§ **How to complete this task**:
In the records below, find the line containing "The image size is (1684, 946)." and the line containing "The width and height of the screenshot is (612, 615)."; please repeat exactly the lines from one to the other, both included, and nothing more.

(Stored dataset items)
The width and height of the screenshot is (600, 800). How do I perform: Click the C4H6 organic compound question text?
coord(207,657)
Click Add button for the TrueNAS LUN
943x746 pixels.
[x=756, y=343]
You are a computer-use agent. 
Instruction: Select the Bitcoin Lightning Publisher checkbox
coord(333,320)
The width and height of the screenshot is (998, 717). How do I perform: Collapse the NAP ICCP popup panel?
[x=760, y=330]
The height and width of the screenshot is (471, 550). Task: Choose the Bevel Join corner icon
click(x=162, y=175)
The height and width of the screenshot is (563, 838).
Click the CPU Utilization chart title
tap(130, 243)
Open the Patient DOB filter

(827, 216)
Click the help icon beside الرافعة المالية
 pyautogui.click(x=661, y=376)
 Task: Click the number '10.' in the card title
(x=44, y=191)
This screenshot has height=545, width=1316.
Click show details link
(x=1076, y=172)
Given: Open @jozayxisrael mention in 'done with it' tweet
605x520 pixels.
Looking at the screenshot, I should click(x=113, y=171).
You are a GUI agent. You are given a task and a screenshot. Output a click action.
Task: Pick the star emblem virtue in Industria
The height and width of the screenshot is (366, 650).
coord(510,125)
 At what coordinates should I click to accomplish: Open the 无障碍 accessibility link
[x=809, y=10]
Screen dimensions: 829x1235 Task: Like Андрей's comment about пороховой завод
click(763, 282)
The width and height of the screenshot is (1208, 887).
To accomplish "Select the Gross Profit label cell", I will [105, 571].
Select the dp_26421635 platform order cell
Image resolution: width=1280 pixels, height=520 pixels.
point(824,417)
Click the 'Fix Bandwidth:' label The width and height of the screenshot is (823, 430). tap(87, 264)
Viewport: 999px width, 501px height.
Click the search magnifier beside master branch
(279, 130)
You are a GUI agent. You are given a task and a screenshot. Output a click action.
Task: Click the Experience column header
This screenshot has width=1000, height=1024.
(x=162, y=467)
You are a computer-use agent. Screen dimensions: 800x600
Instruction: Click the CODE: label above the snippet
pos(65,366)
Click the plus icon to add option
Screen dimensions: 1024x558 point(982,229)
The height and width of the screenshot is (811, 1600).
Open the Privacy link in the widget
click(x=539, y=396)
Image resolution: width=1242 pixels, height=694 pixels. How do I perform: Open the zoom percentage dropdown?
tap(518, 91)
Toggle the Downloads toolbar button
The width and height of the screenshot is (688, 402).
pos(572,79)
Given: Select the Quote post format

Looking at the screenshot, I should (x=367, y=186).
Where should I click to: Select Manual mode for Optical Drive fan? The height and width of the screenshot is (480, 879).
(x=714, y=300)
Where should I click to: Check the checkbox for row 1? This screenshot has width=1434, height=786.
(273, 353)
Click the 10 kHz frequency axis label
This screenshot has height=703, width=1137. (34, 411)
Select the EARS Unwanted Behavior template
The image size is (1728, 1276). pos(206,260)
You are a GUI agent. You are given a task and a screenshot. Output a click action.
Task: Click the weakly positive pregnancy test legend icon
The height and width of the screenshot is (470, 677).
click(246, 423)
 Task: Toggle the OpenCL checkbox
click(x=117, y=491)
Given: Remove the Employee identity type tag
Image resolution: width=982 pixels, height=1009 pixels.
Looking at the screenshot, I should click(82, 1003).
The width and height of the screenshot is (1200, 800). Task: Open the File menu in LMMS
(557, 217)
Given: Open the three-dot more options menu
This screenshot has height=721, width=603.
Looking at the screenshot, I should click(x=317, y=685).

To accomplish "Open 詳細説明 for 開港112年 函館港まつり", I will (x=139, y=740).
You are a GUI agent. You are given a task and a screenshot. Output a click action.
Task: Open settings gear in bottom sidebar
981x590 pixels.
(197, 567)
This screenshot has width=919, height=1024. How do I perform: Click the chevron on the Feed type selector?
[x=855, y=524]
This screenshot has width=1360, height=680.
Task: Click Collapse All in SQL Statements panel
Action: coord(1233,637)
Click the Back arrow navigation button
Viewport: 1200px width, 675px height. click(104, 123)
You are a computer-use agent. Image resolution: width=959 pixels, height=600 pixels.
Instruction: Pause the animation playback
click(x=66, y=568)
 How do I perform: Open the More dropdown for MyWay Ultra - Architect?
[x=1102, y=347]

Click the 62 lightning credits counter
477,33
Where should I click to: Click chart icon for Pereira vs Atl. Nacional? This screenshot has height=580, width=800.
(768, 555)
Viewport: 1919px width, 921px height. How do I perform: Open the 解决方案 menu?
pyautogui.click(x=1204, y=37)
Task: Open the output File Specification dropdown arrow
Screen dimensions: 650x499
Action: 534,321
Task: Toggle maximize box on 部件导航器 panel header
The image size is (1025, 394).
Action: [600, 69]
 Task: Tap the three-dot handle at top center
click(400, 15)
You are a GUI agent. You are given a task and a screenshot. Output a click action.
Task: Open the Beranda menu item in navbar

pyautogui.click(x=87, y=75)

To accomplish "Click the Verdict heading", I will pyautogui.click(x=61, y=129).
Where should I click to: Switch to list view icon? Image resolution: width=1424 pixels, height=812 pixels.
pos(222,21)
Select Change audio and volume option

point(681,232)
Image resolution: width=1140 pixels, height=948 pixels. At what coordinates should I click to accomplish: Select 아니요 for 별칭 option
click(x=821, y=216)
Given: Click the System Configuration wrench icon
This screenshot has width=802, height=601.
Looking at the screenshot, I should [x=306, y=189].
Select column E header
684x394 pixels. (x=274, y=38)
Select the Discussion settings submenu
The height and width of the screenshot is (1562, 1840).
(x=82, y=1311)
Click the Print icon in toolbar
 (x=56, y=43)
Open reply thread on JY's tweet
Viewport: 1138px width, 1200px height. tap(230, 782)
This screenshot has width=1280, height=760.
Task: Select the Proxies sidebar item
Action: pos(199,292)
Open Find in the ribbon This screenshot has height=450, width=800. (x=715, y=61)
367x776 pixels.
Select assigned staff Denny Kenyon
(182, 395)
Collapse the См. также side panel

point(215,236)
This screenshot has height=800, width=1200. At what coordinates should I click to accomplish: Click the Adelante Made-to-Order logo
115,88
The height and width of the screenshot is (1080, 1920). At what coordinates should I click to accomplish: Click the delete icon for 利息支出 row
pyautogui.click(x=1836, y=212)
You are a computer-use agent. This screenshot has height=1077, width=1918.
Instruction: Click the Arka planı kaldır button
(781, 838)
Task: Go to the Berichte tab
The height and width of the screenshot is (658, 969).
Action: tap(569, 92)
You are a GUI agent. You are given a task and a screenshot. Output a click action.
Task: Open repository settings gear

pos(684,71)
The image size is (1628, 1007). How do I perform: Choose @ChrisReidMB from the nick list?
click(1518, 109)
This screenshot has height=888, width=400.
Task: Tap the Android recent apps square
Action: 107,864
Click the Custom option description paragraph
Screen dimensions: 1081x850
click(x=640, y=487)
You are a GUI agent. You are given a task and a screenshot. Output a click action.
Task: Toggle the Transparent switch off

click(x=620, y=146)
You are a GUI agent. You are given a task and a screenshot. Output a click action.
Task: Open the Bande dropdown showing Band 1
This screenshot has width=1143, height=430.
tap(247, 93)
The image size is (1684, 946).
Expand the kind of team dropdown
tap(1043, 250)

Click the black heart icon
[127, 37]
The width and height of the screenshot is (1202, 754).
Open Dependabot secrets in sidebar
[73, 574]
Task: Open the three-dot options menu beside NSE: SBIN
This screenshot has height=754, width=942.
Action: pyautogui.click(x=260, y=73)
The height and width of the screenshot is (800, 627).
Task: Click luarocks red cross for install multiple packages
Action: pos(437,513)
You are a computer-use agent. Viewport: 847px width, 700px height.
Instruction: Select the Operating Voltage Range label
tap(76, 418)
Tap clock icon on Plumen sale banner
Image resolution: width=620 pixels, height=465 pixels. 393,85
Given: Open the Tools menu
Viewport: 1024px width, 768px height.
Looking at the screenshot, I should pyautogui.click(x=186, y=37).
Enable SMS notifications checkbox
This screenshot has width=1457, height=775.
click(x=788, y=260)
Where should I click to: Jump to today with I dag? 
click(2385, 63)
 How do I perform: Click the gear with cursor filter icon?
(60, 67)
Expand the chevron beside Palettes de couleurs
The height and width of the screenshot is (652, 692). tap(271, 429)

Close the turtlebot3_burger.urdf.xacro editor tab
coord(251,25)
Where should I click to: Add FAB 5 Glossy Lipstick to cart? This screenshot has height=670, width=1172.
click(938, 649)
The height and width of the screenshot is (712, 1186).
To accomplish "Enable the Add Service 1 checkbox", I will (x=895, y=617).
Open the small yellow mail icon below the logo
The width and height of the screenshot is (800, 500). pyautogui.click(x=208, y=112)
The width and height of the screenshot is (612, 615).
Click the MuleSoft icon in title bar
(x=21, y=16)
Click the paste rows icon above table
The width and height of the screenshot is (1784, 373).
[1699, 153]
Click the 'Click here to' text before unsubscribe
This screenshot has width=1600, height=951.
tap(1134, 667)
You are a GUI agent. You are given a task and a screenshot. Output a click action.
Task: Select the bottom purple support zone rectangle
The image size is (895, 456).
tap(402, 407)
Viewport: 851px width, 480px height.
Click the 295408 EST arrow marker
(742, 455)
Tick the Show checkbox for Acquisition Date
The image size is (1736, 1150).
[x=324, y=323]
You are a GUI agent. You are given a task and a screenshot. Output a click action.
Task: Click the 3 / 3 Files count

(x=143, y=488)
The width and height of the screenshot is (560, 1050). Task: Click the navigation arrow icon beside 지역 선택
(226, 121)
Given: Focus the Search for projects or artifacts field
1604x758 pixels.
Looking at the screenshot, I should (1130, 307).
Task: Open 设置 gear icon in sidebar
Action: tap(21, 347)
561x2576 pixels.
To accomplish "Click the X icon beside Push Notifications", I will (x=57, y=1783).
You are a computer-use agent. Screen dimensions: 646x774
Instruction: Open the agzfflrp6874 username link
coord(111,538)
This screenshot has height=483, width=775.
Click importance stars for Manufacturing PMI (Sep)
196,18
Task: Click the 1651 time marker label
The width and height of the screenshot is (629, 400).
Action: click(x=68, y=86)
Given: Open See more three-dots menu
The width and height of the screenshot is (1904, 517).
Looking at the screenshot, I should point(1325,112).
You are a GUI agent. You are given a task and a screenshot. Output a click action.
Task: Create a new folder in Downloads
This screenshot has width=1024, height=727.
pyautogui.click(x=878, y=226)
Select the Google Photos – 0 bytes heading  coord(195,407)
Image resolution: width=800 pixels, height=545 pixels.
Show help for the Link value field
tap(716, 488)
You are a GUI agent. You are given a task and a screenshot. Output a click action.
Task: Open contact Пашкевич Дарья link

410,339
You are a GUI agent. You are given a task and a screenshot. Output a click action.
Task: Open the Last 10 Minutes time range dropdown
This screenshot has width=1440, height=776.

§ **Answer to the problem**:
The image size is (1684, 946).
Expand the kind of team dropdown
tap(1043, 250)

Click the black heart icon
[127, 37]
The width and height of the screenshot is (1202, 754).
Open Dependabot secrets in sidebar
[73, 574]
Task: Open the three-dot options menu beside NSE: SBIN
This screenshot has height=754, width=942.
Action: pyautogui.click(x=260, y=73)
The height and width of the screenshot is (800, 627).
Task: Click luarocks red cross for install multiple packages
Action: pos(437,513)
You are a computer-use agent. Viewport: 847px width, 700px height.
Instruction: Select the Operating Voltage Range label
tap(76, 418)
Tap clock icon on Plumen sale banner
Image resolution: width=620 pixels, height=465 pixels. 393,85
Given: Open the Tools menu
Viewport: 1024px width, 768px height.
Looking at the screenshot, I should pyautogui.click(x=186, y=37).
Enable SMS notifications checkbox
This screenshot has width=1457, height=775.
click(x=788, y=260)
Where should I click to: Jump to today with I dag? 
click(2385, 63)
 How do I perform: Click the gear with cursor filter icon?
(60, 67)
Expand the chevron beside Palettes de couleurs
The height and width of the screenshot is (652, 692). tap(271, 429)

Close the turtlebot3_burger.urdf.xacro editor tab
coord(251,25)
Where should I click to: Add FAB 5 Glossy Lipstick to cart? This screenshot has height=670, width=1172.
click(938, 649)
The height and width of the screenshot is (712, 1186).
To accomplish "Enable the Add Service 1 checkbox", I will (x=895, y=617).
Open the small yellow mail icon below the logo
The width and height of the screenshot is (800, 500). pyautogui.click(x=208, y=112)
The width and height of the screenshot is (612, 615).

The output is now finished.